The tax does not apply to personal holding companies, tax-exempt organizations, or passive foreign investment companies.6Office of the Law Revision Counsel. 26 USC 532 Corporations Subject to Accumulated Earnings Tax Every other C corporation receives a minimum credit that shelters the first $250,000 of accumulated earnings from the tax — or $150,000 for service corporations in fields like health, law, engineering, accounting, and consulting.7Office of the Law Revision Counsel. 26 USC 535 Accumulated Taxable Income If your corporation’s accumulated earnings approach these thresholds without a documented business purpose for retaining the funds, declaring and closing dividends is one way to reduce exposure to this penalty tax.

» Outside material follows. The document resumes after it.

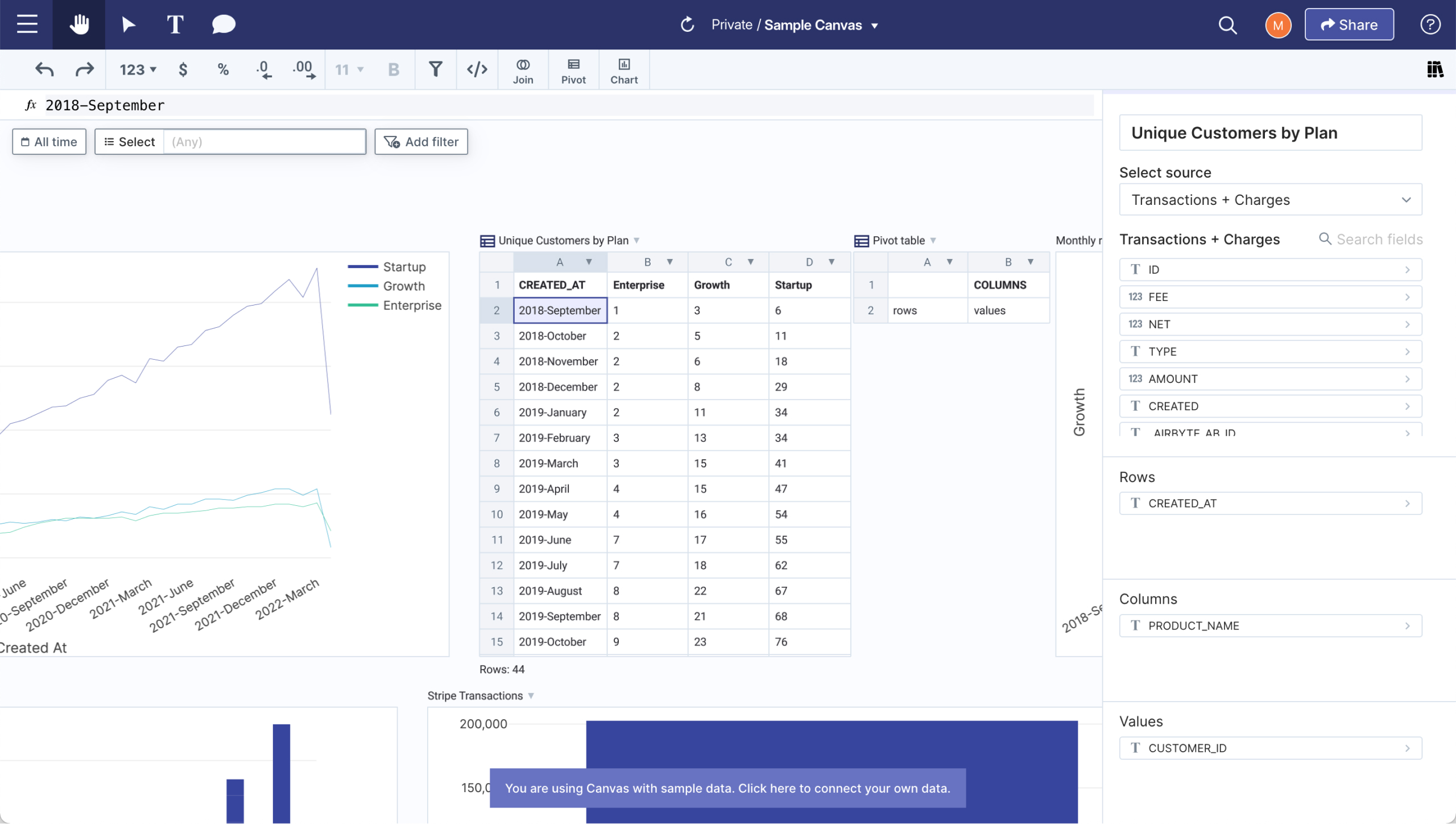Click the Join toolbar icon
This screenshot has width=1456, height=824.
coord(523,71)
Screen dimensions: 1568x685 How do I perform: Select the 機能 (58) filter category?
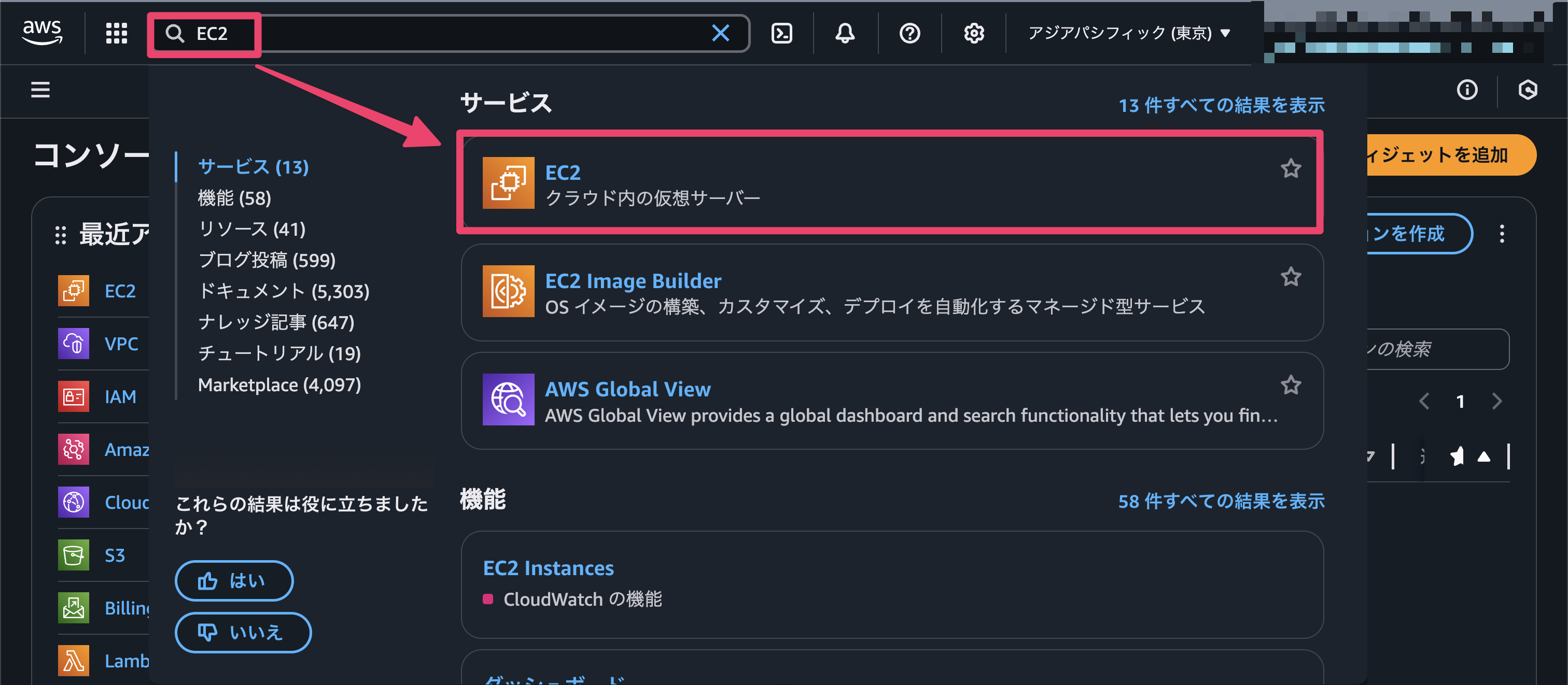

Dividend Dates and When Journal Entries Occur

Three dates matter for every cash dividend, and only two of them require journal entries:

  • Declaration date: The board of directors formally authorizes the dividend. A journal entry records the obligation — either debiting a temporary Dividends account or debiting Retained Earnings directly, with a credit to Dividends Payable.
  • Record date: The company identifies which shareholders qualify to receive the payment based on ownership records. No journal entry is needed on this date.
  • Payment date: Cash goes out the door. The entry debits Dividends Payable and credits Cash.

The closing entry at year-end addresses only the temporary Dividends account (if one was used on the declaration date). Dividends Payable, being a liability, is not a temporary account and stays on the balance sheet until the payment date. If a dividend is declared before year-end but paid after, you will see Dividends Payable on the year-end balance sheet even though the Dividends account has been closed to zero.

Public Company Disclosure Requirements

Publicly traded companies must follow SEC Regulation S-X when presenting equity on their financial statements, including how retained earnings and distributions are disclosed.8eCFR. 17 CFR Part 210 Form and Content of and Requirements for Financial Statements This means the closed dividend amounts and resulting Retained Earnings balance appear in audited filings submitted to the SEC. Misstating these figures can trigger restatements, enforcement actions, and the accuracy-related tax penalties discussed above. Private companies are not subject to Regulation S-X but still need accurate equity records for lenders, investors, and state annual-report filings.